Overall, the findings are strong and consistent, but temporality regarding urbanisation and the increase in prevalence of overweight/obesity cannot be established (Hill 1965). It has previously been shown that extended exposure to urban risks and lifestyle does not necessarily result in overweight/obesity (Ebrahim et al. 2010). At this juncture, therefore, causality cannot be ascertained.

As a secondary data-analysis, the study was constrained by intrinsic limitations of the DHS dataset. While the dataset had variables on potentially influential pre-existing conditions such as tuberculosis infection, diabetes, anaemia and asthma, the available data were not complete for most of the individuals. Data on important correlates of body weight, such as physical activity, dietary habits, sleep patterns, chronic and psychiatric comorbidities, were also not available. As a result, only women reported as “currently pregnant” were excluded from analysis. The analysis also excluded all individuals who were under 18 years at the time of the survey, since the scope of our study was limited to adult obesity. However, we believe that childhood obesity is an urgent concern for countries undergoing nutritional transition, and needs to be studied at length.

The cut-offs used for BMI classifications were as defined by WHO (WHO 2013a). However, the WHO has recently recommended different cut-offs for the Asia–Pacific region, based on the notion that body-fat composition for Asian individuals is underestimated for the same BMI values as other ethnicities; under the new classifications, Asian individuals with BMI >23 kg/m2 should be considered overweight. While Pednekar et al. (2008) did not find any substantial changes to their results with the use of these values, these new classifications were not employed since there is no agreement on what BMI scale should be employed for each ethnicity. The Asian scale developed by the WHO is based on Chinese studies (WHO 2000), and the results of Dudeja et al. (2001) show that the scale is not the same for Indian ethnicities. Waist circumference measures for central adiposity is better suited to the South Asian context, since this measure has been shown to be associated with high risks of diabetes and hypertension, and the South Asian population is particularly at risk for insulin resistance (Khandelwal and Reddy 2013).
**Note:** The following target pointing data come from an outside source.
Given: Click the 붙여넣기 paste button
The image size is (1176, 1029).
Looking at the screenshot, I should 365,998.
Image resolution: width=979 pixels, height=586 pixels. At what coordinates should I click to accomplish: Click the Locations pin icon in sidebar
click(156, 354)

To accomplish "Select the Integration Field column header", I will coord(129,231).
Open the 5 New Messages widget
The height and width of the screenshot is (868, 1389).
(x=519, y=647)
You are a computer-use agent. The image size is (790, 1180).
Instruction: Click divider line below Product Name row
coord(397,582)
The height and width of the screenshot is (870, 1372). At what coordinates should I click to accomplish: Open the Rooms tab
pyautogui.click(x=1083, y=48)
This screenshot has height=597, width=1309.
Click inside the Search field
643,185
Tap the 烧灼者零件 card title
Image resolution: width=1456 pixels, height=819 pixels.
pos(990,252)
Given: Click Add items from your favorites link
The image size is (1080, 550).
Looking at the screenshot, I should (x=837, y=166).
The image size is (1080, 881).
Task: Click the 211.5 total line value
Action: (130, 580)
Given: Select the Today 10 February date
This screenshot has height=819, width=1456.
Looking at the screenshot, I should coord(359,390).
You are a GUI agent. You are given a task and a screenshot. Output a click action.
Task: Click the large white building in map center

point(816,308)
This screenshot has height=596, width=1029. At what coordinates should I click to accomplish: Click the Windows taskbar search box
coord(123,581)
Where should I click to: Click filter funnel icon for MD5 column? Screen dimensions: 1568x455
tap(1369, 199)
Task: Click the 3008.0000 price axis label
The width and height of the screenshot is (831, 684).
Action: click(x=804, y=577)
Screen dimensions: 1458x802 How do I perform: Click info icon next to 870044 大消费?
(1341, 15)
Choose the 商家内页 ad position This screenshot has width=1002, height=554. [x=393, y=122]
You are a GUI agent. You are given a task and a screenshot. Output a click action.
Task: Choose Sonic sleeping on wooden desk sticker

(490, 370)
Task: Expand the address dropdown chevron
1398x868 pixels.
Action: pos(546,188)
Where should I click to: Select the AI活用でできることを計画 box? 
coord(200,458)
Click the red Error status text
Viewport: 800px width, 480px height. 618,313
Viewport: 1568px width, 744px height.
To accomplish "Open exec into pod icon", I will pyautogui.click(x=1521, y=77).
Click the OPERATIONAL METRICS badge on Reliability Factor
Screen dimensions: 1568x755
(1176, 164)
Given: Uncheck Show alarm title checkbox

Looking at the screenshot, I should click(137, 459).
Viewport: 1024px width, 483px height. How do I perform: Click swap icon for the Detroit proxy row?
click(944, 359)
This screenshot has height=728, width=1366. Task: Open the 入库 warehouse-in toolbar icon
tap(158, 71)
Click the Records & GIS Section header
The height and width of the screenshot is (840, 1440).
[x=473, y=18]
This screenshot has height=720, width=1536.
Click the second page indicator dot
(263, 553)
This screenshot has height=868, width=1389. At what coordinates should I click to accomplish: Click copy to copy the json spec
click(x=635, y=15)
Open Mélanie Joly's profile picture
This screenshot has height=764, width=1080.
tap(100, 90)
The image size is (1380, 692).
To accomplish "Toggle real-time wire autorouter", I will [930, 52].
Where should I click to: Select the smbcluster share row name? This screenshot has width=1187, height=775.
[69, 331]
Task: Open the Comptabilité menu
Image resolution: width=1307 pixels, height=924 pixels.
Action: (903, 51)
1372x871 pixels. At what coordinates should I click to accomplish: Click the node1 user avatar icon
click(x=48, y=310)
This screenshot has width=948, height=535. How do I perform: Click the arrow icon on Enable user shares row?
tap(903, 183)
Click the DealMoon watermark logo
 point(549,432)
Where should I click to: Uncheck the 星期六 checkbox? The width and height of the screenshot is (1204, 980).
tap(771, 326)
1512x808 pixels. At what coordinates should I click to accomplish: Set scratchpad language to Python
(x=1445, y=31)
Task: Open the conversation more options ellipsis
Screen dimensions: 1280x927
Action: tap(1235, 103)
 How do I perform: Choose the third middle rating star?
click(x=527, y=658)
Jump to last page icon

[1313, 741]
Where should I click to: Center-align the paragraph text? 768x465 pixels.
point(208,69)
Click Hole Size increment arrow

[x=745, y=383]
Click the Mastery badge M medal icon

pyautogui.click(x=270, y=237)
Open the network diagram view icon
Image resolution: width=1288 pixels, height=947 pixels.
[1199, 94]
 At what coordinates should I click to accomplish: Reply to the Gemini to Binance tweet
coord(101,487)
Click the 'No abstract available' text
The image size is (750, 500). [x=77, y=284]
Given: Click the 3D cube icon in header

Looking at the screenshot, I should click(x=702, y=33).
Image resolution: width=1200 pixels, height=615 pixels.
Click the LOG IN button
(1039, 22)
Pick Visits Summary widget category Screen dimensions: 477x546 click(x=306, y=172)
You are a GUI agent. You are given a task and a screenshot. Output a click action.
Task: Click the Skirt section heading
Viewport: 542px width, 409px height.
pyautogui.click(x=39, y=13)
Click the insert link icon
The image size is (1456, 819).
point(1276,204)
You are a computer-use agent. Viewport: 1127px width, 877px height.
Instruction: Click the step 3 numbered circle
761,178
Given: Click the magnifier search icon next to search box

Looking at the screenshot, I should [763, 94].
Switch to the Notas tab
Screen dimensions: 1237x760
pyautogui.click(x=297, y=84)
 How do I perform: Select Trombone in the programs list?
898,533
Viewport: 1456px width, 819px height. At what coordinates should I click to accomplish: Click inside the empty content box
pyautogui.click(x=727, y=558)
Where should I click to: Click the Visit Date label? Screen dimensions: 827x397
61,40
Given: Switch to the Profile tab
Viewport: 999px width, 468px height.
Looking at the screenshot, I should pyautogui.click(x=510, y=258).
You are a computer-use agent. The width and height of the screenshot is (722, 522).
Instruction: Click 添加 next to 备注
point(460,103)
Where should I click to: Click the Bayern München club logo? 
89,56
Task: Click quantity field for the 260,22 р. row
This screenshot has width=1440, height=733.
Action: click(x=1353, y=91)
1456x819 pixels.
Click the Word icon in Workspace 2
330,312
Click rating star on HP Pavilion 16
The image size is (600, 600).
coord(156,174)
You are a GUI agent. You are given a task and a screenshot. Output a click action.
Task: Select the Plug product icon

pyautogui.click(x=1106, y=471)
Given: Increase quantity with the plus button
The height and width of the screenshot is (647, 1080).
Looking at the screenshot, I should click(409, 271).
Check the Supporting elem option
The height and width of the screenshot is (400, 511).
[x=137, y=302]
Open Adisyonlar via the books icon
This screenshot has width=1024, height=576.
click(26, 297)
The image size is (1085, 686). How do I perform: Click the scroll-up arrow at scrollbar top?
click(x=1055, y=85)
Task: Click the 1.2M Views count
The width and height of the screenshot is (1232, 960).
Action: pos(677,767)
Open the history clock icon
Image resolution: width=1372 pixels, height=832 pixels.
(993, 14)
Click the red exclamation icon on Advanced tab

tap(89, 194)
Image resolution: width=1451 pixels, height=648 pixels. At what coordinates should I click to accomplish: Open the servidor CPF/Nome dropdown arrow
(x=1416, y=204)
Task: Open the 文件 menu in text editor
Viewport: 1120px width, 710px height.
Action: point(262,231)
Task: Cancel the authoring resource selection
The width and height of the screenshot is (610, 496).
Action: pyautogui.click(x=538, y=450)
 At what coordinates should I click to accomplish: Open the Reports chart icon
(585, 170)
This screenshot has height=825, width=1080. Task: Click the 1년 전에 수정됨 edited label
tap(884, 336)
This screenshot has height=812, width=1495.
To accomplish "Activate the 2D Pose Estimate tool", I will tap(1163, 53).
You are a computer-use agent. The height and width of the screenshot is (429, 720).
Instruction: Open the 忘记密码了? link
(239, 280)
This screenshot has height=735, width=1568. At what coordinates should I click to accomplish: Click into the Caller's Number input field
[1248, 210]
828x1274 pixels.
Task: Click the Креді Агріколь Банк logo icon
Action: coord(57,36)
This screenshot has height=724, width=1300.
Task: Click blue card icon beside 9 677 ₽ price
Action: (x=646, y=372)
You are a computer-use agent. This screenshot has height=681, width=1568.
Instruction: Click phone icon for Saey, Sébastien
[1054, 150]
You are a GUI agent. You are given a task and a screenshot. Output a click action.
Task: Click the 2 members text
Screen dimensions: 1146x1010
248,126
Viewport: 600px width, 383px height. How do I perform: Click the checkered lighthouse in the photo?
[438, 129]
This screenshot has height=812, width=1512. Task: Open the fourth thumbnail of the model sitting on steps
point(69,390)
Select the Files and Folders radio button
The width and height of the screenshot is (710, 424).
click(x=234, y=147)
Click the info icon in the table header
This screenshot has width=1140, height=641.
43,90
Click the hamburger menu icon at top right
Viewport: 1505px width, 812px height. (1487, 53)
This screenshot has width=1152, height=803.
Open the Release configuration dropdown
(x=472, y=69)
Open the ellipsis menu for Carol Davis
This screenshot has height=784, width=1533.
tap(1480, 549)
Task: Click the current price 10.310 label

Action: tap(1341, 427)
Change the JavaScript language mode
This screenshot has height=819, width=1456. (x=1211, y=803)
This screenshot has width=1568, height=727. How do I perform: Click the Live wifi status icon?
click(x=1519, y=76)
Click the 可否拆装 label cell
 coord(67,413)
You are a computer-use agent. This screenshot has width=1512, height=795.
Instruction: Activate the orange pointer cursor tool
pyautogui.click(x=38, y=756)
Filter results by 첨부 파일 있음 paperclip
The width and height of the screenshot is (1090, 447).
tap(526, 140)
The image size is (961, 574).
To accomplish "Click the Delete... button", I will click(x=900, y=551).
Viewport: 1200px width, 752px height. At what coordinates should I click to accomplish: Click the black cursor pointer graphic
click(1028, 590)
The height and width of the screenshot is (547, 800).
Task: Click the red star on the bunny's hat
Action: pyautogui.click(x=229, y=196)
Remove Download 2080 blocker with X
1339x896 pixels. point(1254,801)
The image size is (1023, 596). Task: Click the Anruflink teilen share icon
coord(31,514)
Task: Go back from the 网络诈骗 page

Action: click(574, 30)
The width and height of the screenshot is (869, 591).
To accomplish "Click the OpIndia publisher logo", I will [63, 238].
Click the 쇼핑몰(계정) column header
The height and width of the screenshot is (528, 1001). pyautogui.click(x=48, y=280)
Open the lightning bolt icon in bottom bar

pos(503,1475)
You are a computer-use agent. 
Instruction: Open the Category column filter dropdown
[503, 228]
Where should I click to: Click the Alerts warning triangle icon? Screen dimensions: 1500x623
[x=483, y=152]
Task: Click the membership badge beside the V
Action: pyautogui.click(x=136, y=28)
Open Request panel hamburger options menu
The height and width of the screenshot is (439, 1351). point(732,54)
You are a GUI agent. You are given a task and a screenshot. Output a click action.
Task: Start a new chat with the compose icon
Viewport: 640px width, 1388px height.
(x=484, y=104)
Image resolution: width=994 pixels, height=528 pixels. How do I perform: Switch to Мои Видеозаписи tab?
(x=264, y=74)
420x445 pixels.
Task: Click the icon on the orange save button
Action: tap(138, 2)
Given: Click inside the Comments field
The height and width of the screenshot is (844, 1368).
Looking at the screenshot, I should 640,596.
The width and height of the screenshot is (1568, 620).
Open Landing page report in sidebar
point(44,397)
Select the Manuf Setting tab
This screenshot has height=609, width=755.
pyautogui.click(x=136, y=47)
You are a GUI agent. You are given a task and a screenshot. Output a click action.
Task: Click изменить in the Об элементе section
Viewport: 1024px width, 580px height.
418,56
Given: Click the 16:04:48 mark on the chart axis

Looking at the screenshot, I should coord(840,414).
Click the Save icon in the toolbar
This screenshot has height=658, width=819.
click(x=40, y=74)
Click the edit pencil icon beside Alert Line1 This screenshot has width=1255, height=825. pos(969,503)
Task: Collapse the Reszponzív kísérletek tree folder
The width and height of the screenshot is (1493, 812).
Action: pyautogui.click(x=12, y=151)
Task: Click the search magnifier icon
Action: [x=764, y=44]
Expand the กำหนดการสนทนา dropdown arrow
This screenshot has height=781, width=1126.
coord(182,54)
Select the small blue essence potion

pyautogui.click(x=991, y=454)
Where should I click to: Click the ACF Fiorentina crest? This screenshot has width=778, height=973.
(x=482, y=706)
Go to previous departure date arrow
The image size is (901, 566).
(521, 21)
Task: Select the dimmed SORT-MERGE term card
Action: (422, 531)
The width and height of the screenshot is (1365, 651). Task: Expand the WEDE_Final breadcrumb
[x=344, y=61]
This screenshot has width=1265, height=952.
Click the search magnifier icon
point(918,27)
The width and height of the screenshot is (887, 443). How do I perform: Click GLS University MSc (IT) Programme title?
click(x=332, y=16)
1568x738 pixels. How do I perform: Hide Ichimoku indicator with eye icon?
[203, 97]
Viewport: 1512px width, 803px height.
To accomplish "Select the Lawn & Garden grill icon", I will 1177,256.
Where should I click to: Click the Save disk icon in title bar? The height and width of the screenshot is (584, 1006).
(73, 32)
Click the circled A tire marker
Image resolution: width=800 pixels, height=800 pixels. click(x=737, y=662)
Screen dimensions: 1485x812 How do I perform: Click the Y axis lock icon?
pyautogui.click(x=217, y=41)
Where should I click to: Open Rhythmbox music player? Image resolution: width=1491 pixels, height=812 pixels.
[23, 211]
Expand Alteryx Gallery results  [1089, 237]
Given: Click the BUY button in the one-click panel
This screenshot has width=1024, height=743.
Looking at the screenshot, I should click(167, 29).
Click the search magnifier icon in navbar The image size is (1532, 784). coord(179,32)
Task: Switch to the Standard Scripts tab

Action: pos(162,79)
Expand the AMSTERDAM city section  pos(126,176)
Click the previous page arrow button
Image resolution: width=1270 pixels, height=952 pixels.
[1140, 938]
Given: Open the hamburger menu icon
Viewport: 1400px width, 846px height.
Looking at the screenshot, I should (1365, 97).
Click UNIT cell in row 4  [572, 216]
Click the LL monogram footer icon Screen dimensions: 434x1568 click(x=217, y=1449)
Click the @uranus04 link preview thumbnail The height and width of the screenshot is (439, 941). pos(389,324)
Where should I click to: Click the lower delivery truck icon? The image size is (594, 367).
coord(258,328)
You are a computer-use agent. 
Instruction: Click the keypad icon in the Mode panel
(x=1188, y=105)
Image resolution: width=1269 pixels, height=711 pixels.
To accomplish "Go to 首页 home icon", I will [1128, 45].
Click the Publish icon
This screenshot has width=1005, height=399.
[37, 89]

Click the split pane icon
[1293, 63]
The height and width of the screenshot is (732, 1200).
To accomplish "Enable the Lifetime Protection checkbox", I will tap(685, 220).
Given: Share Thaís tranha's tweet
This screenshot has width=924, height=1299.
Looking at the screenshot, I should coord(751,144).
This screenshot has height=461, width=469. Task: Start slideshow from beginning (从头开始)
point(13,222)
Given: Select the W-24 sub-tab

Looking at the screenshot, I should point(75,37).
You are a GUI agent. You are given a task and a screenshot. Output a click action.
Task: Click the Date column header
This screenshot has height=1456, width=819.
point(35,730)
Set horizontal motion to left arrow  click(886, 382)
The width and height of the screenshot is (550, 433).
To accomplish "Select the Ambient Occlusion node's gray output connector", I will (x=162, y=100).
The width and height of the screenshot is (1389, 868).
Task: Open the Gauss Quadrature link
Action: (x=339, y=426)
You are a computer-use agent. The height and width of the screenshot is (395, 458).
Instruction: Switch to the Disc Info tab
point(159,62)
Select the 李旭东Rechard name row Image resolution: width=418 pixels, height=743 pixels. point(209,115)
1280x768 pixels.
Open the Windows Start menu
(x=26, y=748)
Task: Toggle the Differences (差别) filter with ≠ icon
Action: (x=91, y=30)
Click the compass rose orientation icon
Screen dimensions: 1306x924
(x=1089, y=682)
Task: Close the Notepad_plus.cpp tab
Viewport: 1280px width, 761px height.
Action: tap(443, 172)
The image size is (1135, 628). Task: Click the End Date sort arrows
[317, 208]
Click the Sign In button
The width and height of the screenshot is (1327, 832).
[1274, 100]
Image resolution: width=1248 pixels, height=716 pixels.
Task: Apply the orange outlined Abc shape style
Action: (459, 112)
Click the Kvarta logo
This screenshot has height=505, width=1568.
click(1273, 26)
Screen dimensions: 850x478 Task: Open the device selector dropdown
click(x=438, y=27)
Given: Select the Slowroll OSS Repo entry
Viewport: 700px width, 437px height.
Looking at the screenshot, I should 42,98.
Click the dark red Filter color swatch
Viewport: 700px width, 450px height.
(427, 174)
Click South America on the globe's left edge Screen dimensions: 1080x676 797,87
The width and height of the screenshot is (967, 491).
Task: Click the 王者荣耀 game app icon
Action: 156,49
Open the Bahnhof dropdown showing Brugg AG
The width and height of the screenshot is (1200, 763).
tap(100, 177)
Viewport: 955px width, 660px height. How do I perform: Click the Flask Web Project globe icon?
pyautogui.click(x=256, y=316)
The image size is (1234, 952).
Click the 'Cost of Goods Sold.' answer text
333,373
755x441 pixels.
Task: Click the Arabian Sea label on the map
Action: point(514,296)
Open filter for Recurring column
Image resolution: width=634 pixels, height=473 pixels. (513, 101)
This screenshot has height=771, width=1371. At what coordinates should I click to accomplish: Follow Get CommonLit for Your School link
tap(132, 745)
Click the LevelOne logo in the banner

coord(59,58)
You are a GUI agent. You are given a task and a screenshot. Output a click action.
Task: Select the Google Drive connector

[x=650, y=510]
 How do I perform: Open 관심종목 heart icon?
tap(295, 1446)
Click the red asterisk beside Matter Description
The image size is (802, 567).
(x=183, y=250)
In India’s case, this policy on nutrition and healthy lifestyles would have to be tailored to address under-nutrition as well, since the country—like other developing countries—is affected on both sides of the spectrum. Therefore, future studies are warranted to assess the relationship between urbanisation and malnutrition in more detail, since the underweight aspect was not within the scope of this study.

From a public health perspective, the conditions of overweight and obesity are preventable and could potentially attenuate the health and social burden associated with excess body fat. Awareness for overweight and obesity could be developed using mass media, educational campaigns and workplace campaigns, since our findings suggest that the well-educated and the most affluent are at the greatest risk.